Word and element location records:
══════════

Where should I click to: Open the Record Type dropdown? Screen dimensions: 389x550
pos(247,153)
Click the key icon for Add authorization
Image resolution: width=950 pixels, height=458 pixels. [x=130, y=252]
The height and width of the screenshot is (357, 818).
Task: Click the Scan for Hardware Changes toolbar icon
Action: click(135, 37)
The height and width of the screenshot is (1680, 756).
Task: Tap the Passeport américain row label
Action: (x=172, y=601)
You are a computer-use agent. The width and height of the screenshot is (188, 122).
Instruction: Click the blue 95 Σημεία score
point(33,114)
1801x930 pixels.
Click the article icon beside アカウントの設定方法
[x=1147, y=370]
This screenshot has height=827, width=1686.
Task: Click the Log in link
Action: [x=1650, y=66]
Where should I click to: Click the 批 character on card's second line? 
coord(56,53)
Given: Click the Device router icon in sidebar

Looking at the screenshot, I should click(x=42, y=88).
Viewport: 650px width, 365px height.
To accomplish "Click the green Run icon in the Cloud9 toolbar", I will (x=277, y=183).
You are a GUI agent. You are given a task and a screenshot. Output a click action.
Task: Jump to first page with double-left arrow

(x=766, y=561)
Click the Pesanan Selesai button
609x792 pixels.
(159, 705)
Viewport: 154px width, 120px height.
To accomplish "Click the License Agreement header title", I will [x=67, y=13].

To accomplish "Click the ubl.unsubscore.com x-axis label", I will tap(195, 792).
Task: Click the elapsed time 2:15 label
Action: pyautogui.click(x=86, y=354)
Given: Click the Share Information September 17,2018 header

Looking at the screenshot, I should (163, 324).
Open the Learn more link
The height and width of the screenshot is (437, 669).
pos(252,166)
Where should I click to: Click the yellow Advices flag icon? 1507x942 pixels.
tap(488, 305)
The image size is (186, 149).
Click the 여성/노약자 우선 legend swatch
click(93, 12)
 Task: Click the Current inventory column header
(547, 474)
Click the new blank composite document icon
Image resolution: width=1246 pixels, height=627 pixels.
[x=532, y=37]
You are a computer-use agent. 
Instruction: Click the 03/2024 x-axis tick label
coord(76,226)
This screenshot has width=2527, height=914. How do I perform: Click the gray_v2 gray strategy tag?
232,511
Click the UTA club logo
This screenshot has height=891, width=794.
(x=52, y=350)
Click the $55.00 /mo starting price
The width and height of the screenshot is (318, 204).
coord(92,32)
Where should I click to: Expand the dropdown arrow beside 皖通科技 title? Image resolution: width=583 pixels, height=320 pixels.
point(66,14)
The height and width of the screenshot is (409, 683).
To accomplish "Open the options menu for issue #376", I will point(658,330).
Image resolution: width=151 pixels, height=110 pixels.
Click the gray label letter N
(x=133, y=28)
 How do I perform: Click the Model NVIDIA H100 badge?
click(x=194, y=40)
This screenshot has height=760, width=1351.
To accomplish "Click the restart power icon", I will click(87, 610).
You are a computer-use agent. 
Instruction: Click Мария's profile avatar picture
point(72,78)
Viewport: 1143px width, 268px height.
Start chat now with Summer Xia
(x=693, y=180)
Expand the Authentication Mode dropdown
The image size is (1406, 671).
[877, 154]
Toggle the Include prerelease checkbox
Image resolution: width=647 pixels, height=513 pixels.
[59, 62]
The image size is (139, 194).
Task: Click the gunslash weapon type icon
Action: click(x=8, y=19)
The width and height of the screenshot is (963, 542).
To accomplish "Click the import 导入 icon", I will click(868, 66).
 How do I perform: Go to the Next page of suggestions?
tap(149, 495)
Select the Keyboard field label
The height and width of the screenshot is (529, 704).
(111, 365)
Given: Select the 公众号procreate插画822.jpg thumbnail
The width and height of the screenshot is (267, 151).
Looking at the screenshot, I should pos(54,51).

══════════

Convert the lines above into a Markdown table with two columns, Row and Line. Put a row number in Row and one line in Line, and skip any blank lines.

OUTPUT FOR THIS TASK —
| Row | Line |
|---|---|
| 1 | Where should I click to: Open the Record Type dropdown? Screen dimensions: 389x550 |
| 2 | pos(247,153) |
| 3 | Click the key icon for Add authorization |
| 4 | Image resolution: width=950 pixels, height=458 pixels. [x=130, y=252] |
| 5 | The height and width of the screenshot is (357, 818). |
| 6 | Task: Click the Scan for Hardware Changes toolbar icon |
| 7 | Action: click(135, 37) |
| 8 | The height and width of the screenshot is (1680, 756). |
| 9 | Task: Tap the Passeport américain row label |
| 10 | Action: (x=172, y=601) |
| 11 | You are a computer-use agent. The width and height of the screenshot is (188, 122). |
| 12 | Instruction: Click the blue 95 Σημεία score |
| 13 | point(33,114) |
| 14 | 1801x930 pixels. |
| 15 | Click the article icon beside アカウントの設定方法 |
| 16 | [x=1147, y=370] |
| 17 | This screenshot has height=827, width=1686. |
| 18 | Task: Click the Log in link |
| 19 | Action: [x=1650, y=66] |
| 20 | Where should I click to: Click the 批 character on card's second line?  |
| 21 | coord(56,53) |
| 22 | Given: Click the Device router icon in sidebar |
| 23 | Looking at the screenshot, I should click(x=42, y=88). |
| 24 | Viewport: 650px width, 365px height. |
| 25 | To accomplish "Click the green Run icon in the Cloud9 toolbar", I will (x=277, y=183). |
| 26 | You are a GUI agent. You are given a task and a screenshot. Output a click action. |
| 27 | Task: Jump to first page with double-left arrow |
| 28 | (x=766, y=561) |
| 29 | Click the Pesanan Selesai button |
| 30 | 609x792 pixels. |
| 31 | (159, 705) |
| 32 | Viewport: 154px width, 120px height. |
| 33 | To accomplish "Click the License Agreement header title", I will [x=67, y=13]. |
| 34 | To accomplish "Click the ubl.unsubscore.com x-axis label", I will tap(195, 792). |
| 35 | Task: Click the elapsed time 2:15 label |
| 36 | Action: pyautogui.click(x=86, y=354) |
| 37 | Given: Click the Share Information September 17,2018 header |
| 38 | Looking at the screenshot, I should (163, 324). |
| 39 | Open the Learn more link |
| 40 | The height and width of the screenshot is (437, 669). |
| 41 | pos(252,166) |
| 42 | Where should I click to: Click the yellow Advices flag icon? 1507x942 pixels. |
| 43 | tap(488, 305) |
| 44 | The image size is (186, 149). |
| 45 | Click the 여성/노약자 우선 legend swatch |
| 46 | click(93, 12) |
| 47 |  Task: Click the Current inventory column header |
| 48 | (547, 474) |
| 49 | Click the new blank composite document icon |
| 50 | Image resolution: width=1246 pixels, height=627 pixels. |
| 51 | [x=532, y=37] |
| 52 | You are a computer-use agent.  |
| 53 | Instruction: Click the 03/2024 x-axis tick label |
| 54 | coord(76,226) |
| 55 | This screenshot has width=2527, height=914. How do I perform: Click the gray_v2 gray strategy tag? |
| 56 | 232,511 |
| 57 | Click the UTA club logo |
| 58 | This screenshot has height=891, width=794. |
| 59 | (x=52, y=350) |
| 60 | Click the $55.00 /mo starting price |
| 61 | The width and height of the screenshot is (318, 204). |
| 62 | coord(92,32) |
| 63 | Where should I click to: Expand the dropdown arrow beside 皖通科技 title? Image resolution: width=583 pixels, height=320 pixels. |
| 64 | point(66,14) |
| 65 | The height and width of the screenshot is (409, 683). |
| 66 | To accomplish "Open the options menu for issue #376", I will point(658,330). |
| 67 | Image resolution: width=151 pixels, height=110 pixels. |
| 68 | Click the gray label letter N |
| 69 | (x=133, y=28) |
| 70 |  How do I perform: Click the Model NVIDIA H100 badge? |
| 71 | click(x=194, y=40) |
| 72 | This screenshot has height=760, width=1351. |
| 73 | To accomplish "Click the restart power icon", I will click(87, 610). |
| 74 | You are a computer-use agent.  |
| 75 | Instruction: Click Мария's profile avatar picture |
| 76 | point(72,78) |
| 77 | Viewport: 1143px width, 268px height. |
| 78 | Start chat now with Summer Xia |
| 79 | (x=693, y=180) |
| 80 | Expand the Authentication Mode dropdown |
| 81 | The image size is (1406, 671). |
| 82 | [877, 154] |
| 83 | Toggle the Include prerelease checkbox |
| 84 | Image resolution: width=647 pixels, height=513 pixels. |
| 85 | [59, 62] |
| 86 | The image size is (139, 194). |
| 87 | Task: Click the gunslash weapon type icon |
| 88 | Action: click(x=8, y=19) |
| 89 | The width and height of the screenshot is (963, 542). |
| 90 | To accomplish "Click the import 导入 icon", I will click(868, 66). |
| 91 |  How do I perform: Go to the Next page of suggestions? |
| 92 | tap(149, 495) |
| 93 | Select the Keyboard field label |
| 94 | The height and width of the screenshot is (529, 704). |
| 95 | (111, 365) |
| 96 | Given: Select the 公众号procreate插画822.jpg thumbnail |
| 97 | The width and height of the screenshot is (267, 151). |
| 98 | Looking at the screenshot, I should pos(54,51). |